##### Data for review
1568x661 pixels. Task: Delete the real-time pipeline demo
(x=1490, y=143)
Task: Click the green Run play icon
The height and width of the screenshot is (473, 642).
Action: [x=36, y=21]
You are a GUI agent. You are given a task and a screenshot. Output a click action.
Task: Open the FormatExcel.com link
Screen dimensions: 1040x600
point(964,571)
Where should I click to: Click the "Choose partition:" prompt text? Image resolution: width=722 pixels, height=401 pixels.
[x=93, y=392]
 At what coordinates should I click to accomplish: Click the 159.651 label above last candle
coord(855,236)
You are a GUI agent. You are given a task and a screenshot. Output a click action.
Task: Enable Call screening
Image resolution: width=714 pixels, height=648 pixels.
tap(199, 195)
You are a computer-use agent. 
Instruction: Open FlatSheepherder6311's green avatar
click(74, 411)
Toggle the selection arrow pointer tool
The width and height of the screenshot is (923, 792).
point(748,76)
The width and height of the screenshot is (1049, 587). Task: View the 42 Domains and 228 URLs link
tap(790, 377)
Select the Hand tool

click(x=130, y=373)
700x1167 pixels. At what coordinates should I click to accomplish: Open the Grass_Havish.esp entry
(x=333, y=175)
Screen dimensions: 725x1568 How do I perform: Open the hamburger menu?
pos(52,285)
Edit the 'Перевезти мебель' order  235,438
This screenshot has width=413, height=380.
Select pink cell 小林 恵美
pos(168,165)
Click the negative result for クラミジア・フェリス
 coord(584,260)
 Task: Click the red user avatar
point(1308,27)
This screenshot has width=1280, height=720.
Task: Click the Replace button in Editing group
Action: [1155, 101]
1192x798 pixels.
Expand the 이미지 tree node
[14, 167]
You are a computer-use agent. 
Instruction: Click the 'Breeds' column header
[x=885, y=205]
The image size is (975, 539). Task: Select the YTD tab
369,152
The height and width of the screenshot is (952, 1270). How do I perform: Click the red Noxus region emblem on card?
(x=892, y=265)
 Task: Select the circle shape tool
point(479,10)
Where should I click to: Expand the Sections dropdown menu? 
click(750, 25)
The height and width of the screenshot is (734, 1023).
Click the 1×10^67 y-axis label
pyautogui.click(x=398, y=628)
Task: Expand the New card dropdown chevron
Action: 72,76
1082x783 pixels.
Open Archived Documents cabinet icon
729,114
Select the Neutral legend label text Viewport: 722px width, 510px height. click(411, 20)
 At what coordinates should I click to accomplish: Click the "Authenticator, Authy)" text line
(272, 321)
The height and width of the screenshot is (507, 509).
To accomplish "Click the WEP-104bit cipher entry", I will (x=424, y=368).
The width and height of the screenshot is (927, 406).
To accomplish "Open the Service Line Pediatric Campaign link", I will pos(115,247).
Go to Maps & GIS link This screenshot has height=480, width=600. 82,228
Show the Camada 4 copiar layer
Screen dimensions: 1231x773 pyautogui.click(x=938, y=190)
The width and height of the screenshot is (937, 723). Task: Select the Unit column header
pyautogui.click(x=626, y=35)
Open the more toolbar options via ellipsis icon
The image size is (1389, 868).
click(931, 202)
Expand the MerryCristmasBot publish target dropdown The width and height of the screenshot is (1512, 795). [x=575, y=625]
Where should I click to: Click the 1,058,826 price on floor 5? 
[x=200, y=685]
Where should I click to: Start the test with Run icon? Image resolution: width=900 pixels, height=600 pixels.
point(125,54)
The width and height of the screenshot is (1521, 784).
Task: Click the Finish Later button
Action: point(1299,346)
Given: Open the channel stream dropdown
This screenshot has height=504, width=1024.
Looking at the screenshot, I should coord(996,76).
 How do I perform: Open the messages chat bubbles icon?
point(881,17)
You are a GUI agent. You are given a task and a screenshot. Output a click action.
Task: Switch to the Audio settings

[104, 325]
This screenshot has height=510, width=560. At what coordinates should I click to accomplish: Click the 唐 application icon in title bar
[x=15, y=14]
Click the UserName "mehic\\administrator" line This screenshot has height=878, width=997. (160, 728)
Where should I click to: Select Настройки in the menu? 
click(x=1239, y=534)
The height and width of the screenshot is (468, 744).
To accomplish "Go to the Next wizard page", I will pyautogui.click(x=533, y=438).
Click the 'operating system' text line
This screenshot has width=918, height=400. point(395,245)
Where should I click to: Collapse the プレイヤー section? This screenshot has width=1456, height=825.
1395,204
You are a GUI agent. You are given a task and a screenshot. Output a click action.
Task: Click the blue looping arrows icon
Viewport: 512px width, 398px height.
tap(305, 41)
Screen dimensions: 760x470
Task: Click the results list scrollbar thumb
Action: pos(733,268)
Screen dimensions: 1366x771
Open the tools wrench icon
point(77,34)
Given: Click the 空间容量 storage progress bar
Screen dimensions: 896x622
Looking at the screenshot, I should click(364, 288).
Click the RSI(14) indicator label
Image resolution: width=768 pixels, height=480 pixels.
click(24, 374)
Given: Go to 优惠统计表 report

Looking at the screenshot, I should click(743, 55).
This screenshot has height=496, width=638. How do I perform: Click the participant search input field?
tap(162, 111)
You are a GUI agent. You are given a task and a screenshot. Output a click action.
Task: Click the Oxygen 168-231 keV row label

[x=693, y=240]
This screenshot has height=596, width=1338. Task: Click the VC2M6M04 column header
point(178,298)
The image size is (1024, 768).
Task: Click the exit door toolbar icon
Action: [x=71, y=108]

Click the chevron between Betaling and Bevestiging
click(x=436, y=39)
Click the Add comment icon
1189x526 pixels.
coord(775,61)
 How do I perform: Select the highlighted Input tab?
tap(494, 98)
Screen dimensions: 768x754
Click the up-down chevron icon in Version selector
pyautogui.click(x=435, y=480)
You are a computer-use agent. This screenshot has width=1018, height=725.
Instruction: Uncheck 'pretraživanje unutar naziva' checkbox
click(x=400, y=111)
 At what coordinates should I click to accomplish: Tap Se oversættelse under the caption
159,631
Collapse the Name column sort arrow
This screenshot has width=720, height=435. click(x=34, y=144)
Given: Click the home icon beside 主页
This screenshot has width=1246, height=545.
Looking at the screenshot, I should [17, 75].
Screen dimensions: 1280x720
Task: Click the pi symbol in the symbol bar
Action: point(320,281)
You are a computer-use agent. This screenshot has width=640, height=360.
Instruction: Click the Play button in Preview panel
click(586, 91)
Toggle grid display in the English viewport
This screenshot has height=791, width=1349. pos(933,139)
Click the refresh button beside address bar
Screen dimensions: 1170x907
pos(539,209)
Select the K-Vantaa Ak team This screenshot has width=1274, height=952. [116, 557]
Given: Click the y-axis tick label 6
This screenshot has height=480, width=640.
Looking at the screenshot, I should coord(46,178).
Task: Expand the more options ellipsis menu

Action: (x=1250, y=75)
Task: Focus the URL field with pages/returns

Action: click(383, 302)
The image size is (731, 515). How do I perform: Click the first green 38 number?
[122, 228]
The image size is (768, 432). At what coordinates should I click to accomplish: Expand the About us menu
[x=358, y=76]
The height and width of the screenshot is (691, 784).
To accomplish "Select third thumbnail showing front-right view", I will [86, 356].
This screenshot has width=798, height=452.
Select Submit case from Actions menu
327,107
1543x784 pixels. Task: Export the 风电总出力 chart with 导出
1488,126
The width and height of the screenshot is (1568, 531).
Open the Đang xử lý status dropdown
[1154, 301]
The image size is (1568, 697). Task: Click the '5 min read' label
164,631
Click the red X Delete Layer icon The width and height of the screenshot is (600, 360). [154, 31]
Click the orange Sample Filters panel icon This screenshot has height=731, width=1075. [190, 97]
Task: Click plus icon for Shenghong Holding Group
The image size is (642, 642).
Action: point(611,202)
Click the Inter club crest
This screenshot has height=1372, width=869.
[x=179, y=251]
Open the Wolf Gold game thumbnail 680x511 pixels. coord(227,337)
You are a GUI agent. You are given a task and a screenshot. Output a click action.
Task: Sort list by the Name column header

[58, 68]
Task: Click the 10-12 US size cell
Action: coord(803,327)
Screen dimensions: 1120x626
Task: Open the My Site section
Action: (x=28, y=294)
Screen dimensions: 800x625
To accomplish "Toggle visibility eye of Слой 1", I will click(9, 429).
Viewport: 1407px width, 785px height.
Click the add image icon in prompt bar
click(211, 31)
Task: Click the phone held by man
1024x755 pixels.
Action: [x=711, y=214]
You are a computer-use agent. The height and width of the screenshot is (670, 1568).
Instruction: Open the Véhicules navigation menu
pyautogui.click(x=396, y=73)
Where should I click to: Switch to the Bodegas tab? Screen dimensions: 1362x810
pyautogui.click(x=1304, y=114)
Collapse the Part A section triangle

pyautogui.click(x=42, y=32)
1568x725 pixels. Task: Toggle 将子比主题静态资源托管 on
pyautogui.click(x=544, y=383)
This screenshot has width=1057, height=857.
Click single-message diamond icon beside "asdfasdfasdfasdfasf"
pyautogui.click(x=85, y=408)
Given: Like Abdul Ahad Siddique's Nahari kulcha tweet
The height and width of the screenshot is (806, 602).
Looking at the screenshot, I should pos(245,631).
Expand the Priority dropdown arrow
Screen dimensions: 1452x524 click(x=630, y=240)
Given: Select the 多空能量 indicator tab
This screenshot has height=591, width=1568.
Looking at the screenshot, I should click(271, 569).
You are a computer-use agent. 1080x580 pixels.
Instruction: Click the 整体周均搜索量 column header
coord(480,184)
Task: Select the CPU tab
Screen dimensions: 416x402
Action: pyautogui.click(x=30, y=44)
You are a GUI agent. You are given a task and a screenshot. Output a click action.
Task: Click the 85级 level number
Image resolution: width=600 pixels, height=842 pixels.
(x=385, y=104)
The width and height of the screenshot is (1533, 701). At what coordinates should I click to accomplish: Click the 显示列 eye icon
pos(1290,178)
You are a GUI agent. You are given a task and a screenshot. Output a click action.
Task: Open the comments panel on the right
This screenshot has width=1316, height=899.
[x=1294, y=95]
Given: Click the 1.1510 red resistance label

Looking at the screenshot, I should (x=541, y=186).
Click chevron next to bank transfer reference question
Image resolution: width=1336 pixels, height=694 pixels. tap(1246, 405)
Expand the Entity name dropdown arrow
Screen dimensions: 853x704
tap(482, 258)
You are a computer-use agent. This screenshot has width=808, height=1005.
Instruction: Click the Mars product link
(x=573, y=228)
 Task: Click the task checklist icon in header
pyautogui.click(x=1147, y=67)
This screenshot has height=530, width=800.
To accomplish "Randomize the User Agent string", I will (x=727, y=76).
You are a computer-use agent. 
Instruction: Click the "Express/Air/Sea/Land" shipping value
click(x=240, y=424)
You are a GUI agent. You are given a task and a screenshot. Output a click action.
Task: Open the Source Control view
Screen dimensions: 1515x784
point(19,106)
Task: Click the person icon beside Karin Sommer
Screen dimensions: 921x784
##########
• **Goal of the exercise**
Of the lines in the data, report each one containing the string "thumbnail".

• **Task response**
To accomplish "Select third thumbnail showing front-right view", I will [86, 356].
Open the Wolf Gold game thumbnail 680x511 pixels. coord(227,337)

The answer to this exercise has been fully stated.